▶ Task brief
Find the string "computer" in the records. Copy every line it appears in.
Segment Open
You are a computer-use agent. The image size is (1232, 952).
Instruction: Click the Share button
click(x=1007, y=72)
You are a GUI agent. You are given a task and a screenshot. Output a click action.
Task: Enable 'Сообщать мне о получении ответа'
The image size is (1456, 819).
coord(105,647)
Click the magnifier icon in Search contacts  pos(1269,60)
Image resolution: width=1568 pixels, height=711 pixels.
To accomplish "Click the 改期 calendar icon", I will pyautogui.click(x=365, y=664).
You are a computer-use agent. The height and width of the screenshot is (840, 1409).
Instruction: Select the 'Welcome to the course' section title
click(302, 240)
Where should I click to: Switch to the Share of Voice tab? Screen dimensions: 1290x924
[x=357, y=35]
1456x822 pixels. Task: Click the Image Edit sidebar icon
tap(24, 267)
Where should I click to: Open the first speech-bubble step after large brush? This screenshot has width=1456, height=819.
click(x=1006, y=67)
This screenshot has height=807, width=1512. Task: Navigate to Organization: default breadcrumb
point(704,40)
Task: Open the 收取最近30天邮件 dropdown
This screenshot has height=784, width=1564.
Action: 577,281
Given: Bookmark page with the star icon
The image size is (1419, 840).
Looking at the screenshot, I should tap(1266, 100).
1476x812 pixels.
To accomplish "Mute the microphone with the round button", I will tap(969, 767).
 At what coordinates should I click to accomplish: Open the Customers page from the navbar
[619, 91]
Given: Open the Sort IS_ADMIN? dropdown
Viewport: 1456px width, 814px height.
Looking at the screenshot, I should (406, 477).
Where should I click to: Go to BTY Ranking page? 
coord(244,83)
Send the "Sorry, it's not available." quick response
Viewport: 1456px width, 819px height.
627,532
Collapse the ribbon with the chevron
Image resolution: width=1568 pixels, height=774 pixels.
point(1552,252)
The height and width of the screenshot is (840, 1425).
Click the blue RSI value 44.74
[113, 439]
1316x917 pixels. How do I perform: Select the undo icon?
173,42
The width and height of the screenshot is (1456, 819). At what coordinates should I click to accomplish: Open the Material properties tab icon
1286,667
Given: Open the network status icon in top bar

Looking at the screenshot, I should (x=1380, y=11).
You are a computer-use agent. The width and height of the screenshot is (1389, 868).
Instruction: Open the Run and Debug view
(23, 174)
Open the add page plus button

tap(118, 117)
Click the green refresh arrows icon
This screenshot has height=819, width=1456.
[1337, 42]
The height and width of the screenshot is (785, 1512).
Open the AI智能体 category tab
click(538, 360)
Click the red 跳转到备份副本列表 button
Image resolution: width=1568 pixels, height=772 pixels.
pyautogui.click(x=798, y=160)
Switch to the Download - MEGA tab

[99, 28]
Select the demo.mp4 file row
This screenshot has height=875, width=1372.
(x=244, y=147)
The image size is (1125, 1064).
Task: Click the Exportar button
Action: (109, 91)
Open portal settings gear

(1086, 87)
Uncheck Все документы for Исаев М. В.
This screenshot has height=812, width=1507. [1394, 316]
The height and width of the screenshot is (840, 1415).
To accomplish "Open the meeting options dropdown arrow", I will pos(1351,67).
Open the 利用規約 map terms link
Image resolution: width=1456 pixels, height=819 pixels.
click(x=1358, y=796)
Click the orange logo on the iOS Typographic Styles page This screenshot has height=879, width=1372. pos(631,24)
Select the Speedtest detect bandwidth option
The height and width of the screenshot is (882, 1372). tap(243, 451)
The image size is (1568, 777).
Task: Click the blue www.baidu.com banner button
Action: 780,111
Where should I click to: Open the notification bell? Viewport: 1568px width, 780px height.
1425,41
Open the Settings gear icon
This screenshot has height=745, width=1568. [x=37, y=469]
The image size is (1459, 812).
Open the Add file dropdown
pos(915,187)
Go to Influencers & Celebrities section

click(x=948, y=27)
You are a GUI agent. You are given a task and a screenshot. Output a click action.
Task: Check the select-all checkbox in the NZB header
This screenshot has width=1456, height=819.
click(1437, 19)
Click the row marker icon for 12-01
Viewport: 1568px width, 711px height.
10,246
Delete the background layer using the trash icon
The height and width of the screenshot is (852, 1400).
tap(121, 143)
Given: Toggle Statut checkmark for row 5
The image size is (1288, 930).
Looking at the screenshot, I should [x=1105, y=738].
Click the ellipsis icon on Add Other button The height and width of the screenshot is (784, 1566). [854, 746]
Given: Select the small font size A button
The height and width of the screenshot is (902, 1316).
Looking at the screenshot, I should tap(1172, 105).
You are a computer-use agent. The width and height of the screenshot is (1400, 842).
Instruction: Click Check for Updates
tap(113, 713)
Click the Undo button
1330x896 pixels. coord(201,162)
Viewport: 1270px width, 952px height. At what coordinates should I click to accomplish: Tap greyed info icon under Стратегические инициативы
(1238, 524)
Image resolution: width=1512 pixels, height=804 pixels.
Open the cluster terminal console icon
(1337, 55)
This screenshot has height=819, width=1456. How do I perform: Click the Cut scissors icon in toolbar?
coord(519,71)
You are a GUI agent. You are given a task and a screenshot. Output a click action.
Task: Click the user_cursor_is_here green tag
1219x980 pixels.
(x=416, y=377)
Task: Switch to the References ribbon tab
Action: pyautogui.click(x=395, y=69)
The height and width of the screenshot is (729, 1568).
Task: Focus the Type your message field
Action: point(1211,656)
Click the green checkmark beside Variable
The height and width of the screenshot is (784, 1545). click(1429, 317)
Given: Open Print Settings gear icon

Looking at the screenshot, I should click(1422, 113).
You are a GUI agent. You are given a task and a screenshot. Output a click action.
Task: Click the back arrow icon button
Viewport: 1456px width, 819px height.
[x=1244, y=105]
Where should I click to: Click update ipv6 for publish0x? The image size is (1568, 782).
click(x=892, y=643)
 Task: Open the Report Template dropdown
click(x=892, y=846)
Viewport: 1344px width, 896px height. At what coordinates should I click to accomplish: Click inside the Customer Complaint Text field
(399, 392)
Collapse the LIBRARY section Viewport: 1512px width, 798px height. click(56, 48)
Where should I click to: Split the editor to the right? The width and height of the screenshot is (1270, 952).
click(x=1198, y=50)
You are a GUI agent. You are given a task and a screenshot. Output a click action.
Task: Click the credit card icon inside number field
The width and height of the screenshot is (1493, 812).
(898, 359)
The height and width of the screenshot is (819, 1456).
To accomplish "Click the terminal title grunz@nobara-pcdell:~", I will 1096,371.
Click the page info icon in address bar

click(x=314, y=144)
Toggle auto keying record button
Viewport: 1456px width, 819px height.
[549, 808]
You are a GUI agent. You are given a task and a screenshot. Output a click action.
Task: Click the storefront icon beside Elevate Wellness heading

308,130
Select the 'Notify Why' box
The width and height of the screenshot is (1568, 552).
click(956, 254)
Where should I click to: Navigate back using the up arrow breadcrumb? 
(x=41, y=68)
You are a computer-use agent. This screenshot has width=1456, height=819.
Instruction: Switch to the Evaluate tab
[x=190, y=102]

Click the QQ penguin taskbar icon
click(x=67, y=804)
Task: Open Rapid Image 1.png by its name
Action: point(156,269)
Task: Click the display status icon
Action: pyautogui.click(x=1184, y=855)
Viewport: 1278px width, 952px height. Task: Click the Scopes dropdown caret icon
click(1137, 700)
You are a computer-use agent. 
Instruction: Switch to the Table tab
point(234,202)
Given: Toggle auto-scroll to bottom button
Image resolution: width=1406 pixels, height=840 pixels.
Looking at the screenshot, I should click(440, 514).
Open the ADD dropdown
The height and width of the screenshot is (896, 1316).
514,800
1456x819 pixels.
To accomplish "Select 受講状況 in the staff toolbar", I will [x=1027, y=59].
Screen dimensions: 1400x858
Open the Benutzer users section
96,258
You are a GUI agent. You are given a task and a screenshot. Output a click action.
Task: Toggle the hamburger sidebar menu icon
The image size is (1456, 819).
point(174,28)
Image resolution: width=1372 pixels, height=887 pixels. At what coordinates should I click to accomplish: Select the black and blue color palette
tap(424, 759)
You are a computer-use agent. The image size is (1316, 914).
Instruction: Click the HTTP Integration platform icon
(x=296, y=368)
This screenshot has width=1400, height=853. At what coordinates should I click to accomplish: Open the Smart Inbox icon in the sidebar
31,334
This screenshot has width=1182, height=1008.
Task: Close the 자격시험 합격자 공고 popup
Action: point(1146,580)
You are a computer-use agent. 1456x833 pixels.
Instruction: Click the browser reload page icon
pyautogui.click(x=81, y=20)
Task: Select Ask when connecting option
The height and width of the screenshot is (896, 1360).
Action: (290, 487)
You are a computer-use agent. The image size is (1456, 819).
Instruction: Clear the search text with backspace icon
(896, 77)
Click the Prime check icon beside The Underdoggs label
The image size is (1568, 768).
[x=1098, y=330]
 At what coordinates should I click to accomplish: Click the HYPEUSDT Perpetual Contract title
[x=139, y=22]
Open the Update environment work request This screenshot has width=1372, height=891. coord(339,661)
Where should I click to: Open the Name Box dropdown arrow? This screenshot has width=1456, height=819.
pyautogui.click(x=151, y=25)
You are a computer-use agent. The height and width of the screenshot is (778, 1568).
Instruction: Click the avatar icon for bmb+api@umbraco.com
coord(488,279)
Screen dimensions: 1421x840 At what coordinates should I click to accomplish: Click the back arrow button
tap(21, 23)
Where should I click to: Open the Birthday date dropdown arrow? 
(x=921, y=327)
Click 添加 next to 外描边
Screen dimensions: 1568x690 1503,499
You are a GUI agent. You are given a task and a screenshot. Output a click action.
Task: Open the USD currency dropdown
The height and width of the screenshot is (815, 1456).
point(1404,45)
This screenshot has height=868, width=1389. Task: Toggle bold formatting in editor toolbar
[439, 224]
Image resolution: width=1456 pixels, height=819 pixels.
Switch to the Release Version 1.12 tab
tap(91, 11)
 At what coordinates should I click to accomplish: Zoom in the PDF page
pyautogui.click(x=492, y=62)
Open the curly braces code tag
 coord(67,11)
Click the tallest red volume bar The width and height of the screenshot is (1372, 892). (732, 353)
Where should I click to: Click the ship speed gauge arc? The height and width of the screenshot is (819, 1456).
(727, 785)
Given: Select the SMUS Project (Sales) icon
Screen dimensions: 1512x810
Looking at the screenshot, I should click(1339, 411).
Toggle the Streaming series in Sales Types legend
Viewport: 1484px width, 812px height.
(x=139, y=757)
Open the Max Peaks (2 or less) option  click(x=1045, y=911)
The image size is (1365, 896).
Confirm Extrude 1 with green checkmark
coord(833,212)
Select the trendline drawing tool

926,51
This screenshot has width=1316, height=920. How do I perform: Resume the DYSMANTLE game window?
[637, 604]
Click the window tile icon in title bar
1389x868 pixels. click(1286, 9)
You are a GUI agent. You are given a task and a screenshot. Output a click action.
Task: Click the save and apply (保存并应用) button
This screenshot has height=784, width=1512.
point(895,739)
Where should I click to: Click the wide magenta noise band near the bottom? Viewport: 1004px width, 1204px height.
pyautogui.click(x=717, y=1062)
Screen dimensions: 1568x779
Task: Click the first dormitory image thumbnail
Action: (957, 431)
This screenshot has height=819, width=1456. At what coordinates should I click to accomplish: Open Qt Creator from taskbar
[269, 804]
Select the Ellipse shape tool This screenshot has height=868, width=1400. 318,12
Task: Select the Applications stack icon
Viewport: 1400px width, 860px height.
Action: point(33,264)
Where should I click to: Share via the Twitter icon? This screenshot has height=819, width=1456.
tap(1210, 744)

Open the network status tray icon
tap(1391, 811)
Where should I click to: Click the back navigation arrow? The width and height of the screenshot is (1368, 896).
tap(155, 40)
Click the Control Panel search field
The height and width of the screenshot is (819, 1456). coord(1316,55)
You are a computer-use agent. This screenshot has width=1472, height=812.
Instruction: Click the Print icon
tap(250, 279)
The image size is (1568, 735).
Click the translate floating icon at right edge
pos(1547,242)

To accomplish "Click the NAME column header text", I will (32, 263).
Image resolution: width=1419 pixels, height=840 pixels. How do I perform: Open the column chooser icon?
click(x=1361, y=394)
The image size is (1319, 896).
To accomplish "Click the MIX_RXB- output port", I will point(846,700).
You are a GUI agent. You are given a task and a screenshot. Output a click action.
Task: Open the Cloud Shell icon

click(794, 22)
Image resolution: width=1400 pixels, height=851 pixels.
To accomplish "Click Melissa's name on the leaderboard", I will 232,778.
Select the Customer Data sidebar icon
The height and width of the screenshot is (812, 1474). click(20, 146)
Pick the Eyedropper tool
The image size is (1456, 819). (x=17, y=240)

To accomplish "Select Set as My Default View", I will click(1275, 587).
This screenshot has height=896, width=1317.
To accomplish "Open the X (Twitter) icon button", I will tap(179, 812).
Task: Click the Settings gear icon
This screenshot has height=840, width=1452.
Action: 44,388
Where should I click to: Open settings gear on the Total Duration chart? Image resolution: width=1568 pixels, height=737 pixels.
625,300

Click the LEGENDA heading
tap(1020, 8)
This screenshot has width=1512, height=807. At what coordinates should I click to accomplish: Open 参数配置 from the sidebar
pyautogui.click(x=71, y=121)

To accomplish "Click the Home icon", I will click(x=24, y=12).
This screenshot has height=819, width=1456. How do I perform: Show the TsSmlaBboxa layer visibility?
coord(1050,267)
Segment Closed
▶ Exercise result
You are a computer-use agent. The image size is (1232, 952).
You are a computer-use agent. The height and width of the screenshot is (840, 1409).
You are a computer-use agent. The width and height of the screenshot is (1389, 868).
You are a computer-use agent. The width and height of the screenshot is (1400, 842).
You are a computer-use agent. This screenshot has width=1456, height=819.
You are a computer-use agent. 
You are a computer-use agent. The image size is (1316, 914).
You are a computer-use agent. 1456x833 pixels.
You are a computer-use agent. The image size is (1456, 819).
You are a computer-use agent. The height and width of the screenshot is (778, 1568).
You are a computer-use agent. This screenshot has width=1472, height=812.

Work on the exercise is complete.